[Extract provided]
* * * * * * * * *
Joel at Far Outliers has one of his Wordcatcher Tales posts, this one on heeltap and punkah louvre. The latter refers to air vents and was not that interesting to me, but heeltap is quite wonderful, and I intend to start using it immediately. Merriam-Webster defines it as “a small quantity of alcoholic beverage remaining (as in a glass after drinking)”; the OED has a nice selection of citations:
1780 Bannatyne Mirror No. 76. ⁋13 Having, it seems, left a little more than was proper in the bottom of his glass, he was saluted with a call of ‘No heeltaps!’
1820 Shelley Œdipus Tyrannus ii. ii. 35 All. A toast! a toast!.. Dakry. No heel-taps—darken daylights!
1836 E. Howard Rattlin xliv, No heel-taps after, and no day~light before.
1841 Dickens Old Curiosity Shop ii. lxii. 149 Toss it off, don’t leave any heeltap.
1859 L. Oliphant Narr. Earl of Elgin’s Mission China & Japan I. 203 Obliging us to turn over our glasses each time as a security against heel-taps.
1933 C. St. J. Sprigg Fatality in Fleet St. v. 55 Wait, I have still a heel-tap. I must drink a toast.
And there’s a typophile post asking the question “Why are quotation marks language-dependent?” There are interesting attempts to answer it in the comment thread; the first commenter suggests that “the lack of a single standardized convention prior to the spread of printing would have left open the opportunity for different national centers of printing to adapt and evolve different conventions.”
* * * * * * * * *
[Data pulled from a collection]
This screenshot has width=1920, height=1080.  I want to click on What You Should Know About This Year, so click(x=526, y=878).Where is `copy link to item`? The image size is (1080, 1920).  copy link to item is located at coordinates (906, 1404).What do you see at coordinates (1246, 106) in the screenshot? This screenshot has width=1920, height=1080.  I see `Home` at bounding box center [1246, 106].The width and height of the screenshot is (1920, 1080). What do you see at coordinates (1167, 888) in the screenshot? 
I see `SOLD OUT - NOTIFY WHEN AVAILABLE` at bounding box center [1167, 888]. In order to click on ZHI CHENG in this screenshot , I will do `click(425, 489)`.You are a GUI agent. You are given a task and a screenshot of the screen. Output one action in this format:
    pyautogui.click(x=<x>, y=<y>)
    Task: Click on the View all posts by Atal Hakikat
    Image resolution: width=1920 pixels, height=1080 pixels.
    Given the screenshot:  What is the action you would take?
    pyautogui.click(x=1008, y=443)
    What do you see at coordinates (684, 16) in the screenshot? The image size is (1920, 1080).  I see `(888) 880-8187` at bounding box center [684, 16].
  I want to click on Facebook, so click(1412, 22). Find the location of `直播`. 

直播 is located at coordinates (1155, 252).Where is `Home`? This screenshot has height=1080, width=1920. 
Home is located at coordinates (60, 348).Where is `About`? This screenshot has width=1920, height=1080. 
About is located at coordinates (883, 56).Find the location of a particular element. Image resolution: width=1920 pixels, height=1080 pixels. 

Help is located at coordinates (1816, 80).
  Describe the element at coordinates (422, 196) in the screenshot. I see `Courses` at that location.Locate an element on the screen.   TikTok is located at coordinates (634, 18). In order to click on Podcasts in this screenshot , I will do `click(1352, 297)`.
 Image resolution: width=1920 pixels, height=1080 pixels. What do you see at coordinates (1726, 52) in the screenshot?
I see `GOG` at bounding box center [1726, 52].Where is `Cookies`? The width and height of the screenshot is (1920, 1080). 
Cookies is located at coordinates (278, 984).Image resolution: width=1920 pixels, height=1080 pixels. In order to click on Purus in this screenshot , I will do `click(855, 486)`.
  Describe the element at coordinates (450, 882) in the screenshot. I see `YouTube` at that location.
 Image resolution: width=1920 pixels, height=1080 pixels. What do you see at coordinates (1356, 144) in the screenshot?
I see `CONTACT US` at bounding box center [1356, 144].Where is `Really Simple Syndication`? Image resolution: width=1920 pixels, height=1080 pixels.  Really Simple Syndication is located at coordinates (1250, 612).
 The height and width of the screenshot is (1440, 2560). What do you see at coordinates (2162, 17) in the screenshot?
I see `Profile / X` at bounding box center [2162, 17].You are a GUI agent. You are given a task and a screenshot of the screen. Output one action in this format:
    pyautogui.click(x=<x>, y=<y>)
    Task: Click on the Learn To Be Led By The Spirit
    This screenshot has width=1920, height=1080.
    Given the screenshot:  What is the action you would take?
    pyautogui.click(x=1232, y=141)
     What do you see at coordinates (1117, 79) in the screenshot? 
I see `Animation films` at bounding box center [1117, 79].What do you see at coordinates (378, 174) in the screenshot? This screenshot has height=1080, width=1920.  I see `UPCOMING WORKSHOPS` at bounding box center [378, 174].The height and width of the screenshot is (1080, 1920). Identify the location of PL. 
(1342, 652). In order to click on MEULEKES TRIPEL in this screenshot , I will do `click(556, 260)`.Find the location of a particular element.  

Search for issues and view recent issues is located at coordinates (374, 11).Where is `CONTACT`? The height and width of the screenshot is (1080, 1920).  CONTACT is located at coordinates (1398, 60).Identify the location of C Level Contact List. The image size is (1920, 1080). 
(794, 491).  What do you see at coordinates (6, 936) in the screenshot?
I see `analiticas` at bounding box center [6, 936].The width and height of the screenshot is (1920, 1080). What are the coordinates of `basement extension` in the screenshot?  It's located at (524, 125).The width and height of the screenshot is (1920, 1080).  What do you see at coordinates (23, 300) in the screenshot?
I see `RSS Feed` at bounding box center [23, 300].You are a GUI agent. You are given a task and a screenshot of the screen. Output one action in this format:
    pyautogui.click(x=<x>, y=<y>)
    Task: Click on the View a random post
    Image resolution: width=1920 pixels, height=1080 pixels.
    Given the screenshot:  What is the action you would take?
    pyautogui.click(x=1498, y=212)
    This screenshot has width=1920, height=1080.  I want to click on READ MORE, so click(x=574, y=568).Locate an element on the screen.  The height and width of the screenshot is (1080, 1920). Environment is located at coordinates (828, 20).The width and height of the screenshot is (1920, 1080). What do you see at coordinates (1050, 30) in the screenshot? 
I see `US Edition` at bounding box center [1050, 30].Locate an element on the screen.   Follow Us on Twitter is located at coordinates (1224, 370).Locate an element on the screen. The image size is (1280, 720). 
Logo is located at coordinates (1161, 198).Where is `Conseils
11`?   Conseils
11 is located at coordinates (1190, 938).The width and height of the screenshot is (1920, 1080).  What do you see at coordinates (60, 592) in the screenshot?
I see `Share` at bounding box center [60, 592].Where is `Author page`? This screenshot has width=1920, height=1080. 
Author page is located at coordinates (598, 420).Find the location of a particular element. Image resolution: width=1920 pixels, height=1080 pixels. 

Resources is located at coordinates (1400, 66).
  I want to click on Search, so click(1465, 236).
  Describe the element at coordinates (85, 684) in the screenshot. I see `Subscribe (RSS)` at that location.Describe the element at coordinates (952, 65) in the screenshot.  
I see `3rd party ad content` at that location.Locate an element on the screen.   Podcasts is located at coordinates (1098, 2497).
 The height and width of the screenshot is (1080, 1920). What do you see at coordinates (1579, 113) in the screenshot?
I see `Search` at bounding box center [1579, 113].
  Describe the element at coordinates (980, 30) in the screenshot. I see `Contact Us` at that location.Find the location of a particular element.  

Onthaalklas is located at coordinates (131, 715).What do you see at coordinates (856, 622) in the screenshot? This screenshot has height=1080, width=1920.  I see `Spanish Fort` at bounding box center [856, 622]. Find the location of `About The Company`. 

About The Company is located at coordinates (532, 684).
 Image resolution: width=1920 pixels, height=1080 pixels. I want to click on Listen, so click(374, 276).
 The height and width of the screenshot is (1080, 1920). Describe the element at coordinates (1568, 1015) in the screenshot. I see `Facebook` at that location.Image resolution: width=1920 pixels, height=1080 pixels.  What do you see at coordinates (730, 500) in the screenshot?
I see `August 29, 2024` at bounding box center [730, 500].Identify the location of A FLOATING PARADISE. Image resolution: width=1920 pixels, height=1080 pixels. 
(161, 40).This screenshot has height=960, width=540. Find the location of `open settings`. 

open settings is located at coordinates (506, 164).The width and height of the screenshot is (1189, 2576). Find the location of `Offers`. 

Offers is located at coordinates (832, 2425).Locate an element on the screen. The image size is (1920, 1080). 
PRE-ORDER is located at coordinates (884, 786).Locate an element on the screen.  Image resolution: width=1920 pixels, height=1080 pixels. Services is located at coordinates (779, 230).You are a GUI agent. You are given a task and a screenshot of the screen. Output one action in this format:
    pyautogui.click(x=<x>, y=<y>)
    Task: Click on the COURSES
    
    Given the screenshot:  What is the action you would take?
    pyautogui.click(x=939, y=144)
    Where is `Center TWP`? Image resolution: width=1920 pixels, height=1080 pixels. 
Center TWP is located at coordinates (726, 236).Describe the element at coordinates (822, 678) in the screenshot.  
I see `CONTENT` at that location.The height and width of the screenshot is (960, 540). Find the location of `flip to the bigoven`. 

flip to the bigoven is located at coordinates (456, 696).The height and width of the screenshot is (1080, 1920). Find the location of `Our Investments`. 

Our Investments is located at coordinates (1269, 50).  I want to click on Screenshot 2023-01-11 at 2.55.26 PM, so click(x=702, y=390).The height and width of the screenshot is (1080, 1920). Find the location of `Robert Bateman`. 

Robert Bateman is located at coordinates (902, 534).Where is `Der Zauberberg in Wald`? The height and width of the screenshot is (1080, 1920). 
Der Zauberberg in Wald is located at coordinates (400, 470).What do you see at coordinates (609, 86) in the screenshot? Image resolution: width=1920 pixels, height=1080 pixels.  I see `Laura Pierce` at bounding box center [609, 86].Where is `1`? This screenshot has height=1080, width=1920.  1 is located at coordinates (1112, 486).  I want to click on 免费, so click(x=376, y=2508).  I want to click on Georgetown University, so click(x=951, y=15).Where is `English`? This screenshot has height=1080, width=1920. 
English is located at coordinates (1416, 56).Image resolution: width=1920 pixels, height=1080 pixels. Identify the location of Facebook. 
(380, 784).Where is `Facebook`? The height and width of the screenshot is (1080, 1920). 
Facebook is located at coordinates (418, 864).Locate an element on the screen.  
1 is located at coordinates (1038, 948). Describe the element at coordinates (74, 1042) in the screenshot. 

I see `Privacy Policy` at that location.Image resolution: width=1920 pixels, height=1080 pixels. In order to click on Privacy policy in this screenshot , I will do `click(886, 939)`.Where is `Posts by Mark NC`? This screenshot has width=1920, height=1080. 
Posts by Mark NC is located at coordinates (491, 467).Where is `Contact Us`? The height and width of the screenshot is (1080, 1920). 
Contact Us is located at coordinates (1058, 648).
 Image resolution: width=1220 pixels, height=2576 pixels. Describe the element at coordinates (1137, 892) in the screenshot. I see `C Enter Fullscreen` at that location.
* * * * * * * * *
[Exercise set]
A – In the post about heeltap and punkah louvre, what does the term punkah louvre refer to?
B – From the post about heeltap, copy word for word the part that opens with the words containing "1859 L. Oliphant" and closes with "drink a toast.".

[Results for the exercise]
A – Air vents.

B –
1859 L. Oliphant Narr. Earl of Elgin’s Mission China & Japan I. 203 Obliging us to turn over our glasses each time as a security against heel-taps.
1933 C. St. J. Sprigg Fatality in Fleet St. v. 55 Wait, I have still a heel-tap. I must drink a toast.